## STATED TASK 1:
In the text on string storage, why can a null-terminated string not contain the null character?

Why strings that look different might have the same bytes (different encodings)
Why comparing characters works (you're really comparing numbers)
Why case conversion is simple ('a' = 'A' + 32 in ASCII)

Beyond ASCII: Unicode

ASCII only covers 128 characters—fine for English, but hopeless for 中文, العربية, or 😀. Unicode extends this to over 140,000 characters. We'll discuss Unicode in detail later; for now, understand that each character has a numeric code, and the encoding determines how that code maps to bytes.

Tracking Length: How the Computer Knows Where Strings End

When you store "HELLO" in memory, how does the computer know the string is 5 characters long and not 50? How does it know when to stop reading?

This is the boundary problem: in a vast sea of memory locations, how do we mark where one string ends and the next begins?

Historically, two approaches emerged:

Approach 1: Sentinel Termination (Null Terminator)

Place a special marker (typically the number 0, called the null character or \0) after the last character:

"HELLO" with null terminator:
Address:  1000   1001   1002   1003   1004   1005
          ┌──────┬──────┬──────┬──────┬──────┬──────┐
          │  H   │  E   │  L   │  L   │  O   │  \0  │
          │ (72) │ (69) │ (76) │ (76) │ (79) │ (0)  │
          └──────┴──────┴──────┴──────┴──────┴──────┘
                                               ↑
                                         Null terminator
                                         (string ends here)

To find the length, scan forward until you hit 0. This approach is used by C and C++.

Approach 2: Explicit Length Storage

Store the length as a number alongside (typically before) the character data:

"HELLO" with explicit length:
Address:  996-999     1000   1001   1002   1003   1004
          ┌─────────┬──────┬──────┬──────┬──────┬──────┐
          │  5      │  H   │  E   │  L   │  L   │  O   │
          │ (length)│ (72) │ (69) │ (76) │ (76) │ (79) │
          └─────────┴──────┴──────┴──────┴──────┴──────┘
               ↑
         Length stored
         before characters

Now finding the length is instant—just read that stored number. This approach is used by most modern languages (Java, Python, JavaScript, etc.).

Null Terminator Trade-offs

•Finding length requires scanning (slow for long strings)
•String cannot contain the null character (it would look like the end)
•No upfront length limit—string can be any size
•Uses one extra byte for the terminator
•Safer against length-field corruption

Explicit Length Trade-offs

•Finding length is instant (just read the number)

## EXERCISE INPUTS:
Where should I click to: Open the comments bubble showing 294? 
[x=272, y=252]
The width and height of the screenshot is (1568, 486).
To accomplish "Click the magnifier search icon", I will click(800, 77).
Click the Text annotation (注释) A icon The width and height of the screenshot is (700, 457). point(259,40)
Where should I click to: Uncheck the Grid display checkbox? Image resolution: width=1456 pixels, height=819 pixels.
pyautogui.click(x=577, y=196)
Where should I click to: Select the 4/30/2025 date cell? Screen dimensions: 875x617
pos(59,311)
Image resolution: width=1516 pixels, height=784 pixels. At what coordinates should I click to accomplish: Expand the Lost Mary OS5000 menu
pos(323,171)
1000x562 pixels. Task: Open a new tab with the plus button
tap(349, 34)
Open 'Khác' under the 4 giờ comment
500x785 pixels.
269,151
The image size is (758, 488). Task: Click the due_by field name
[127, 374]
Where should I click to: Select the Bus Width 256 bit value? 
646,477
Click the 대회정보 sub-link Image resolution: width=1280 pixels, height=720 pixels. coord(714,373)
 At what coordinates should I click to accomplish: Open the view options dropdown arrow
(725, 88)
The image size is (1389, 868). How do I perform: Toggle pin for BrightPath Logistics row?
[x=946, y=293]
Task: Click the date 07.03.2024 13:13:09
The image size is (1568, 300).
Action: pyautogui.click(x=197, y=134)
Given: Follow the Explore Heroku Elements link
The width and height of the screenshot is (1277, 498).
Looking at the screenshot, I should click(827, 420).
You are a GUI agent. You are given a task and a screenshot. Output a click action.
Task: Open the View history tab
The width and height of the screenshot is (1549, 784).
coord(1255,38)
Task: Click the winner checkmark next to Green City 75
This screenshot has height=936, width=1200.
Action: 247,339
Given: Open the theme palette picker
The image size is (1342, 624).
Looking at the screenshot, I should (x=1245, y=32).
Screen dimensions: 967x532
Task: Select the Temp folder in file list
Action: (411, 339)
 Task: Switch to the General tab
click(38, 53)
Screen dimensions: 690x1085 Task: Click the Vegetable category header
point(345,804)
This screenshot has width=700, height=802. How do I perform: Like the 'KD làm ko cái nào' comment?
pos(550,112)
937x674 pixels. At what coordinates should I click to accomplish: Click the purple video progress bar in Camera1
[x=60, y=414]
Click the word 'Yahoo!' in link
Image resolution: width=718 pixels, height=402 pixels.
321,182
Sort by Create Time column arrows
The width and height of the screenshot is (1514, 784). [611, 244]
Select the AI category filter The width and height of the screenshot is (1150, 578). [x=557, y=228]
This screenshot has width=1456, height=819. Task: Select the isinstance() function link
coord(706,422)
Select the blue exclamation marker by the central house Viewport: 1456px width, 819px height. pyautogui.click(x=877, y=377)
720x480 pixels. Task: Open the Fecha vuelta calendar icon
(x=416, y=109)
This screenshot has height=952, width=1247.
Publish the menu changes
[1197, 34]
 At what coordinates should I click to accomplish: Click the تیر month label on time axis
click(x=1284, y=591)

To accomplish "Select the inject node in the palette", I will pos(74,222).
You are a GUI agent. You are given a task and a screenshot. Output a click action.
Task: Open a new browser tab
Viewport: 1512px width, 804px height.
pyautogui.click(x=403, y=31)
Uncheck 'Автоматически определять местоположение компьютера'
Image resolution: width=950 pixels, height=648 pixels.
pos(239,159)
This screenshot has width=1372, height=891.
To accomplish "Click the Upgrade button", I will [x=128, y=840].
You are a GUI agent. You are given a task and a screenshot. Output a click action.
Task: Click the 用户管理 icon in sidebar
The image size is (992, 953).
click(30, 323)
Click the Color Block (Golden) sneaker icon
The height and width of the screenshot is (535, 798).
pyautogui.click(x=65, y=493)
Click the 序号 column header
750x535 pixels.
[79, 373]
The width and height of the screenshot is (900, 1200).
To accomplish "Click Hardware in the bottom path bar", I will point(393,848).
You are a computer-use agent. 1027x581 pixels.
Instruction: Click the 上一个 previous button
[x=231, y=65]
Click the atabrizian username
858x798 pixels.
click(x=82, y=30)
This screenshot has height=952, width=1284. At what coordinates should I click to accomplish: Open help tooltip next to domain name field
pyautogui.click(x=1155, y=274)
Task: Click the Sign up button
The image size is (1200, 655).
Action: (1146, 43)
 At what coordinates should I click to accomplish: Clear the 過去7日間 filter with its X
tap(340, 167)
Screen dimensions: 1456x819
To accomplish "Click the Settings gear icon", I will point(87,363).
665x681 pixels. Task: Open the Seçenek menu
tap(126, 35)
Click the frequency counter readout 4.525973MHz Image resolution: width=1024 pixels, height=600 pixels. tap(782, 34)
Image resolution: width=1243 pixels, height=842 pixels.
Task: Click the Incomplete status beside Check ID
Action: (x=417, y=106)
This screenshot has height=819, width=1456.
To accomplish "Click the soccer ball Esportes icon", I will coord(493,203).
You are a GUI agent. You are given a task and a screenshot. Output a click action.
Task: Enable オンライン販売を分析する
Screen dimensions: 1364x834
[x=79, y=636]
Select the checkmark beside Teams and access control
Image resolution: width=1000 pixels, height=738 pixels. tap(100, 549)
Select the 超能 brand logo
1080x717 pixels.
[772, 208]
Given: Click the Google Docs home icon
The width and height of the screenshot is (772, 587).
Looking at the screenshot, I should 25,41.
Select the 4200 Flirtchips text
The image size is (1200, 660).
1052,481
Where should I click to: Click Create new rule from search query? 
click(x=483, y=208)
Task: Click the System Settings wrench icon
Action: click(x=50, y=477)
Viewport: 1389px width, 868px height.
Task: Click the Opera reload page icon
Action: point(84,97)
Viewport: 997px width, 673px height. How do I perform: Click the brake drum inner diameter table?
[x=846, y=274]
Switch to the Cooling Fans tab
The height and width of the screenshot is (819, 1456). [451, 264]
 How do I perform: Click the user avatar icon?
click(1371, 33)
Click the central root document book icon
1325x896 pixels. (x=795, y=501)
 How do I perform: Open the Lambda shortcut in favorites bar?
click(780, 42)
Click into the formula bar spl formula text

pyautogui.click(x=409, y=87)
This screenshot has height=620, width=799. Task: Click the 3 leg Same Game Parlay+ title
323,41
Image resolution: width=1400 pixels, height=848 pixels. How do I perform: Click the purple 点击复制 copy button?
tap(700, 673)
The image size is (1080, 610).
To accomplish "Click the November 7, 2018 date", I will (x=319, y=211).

## STATED TASK 2:
Update the records from their first line through the line that contains "Action: pyautogui.click(x=197, y=134)" by replacing "Task" with "Goal", leaving everything else unchanged.

## OUTPUT 1:
A null-terminated string marks its end with the null character (the number 0), and its length is found by scanning forward until a 0 is reached. A null character inside the string would therefore look like the end.

## OUTPUT 2:
Where should I click to: Open the comments bubble showing 294? 
[x=272, y=252]
The width and height of the screenshot is (1568, 486).
To accomplish "Click the magnifier search icon", I will click(800, 77).
Click the Text annotation (注释) A icon The width and height of the screenshot is (700, 457). point(259,40)
Where should I click to: Uncheck the Grid display checkbox? Image resolution: width=1456 pixels, height=819 pixels.
pyautogui.click(x=577, y=196)
Where should I click to: Select the 4/30/2025 date cell? Screen dimensions: 875x617
pos(59,311)
Image resolution: width=1516 pixels, height=784 pixels. At what coordinates should I click to accomplish: Expand the Lost Mary OS5000 menu
pos(323,171)
1000x562 pixels. Goal: Open a new tab with the plus button
tap(349, 34)
Open 'Khác' under the 4 giờ comment
500x785 pixels.
269,151
The image size is (758, 488). Goal: Click the due_by field name
[127, 374]
Where should I click to: Select the Bus Width 256 bit value? 
646,477
Click the 대회정보 sub-link Image resolution: width=1280 pixels, height=720 pixels. coord(714,373)
 At what coordinates should I click to accomplish: Open the view options dropdown arrow
(725, 88)
The image size is (1389, 868). How do I perform: Toggle pin for BrightPath Logistics row?
[x=946, y=293]
Goal: Click the date 07.03.2024 13:13:09
The image size is (1568, 300).
Action: pyautogui.click(x=197, y=134)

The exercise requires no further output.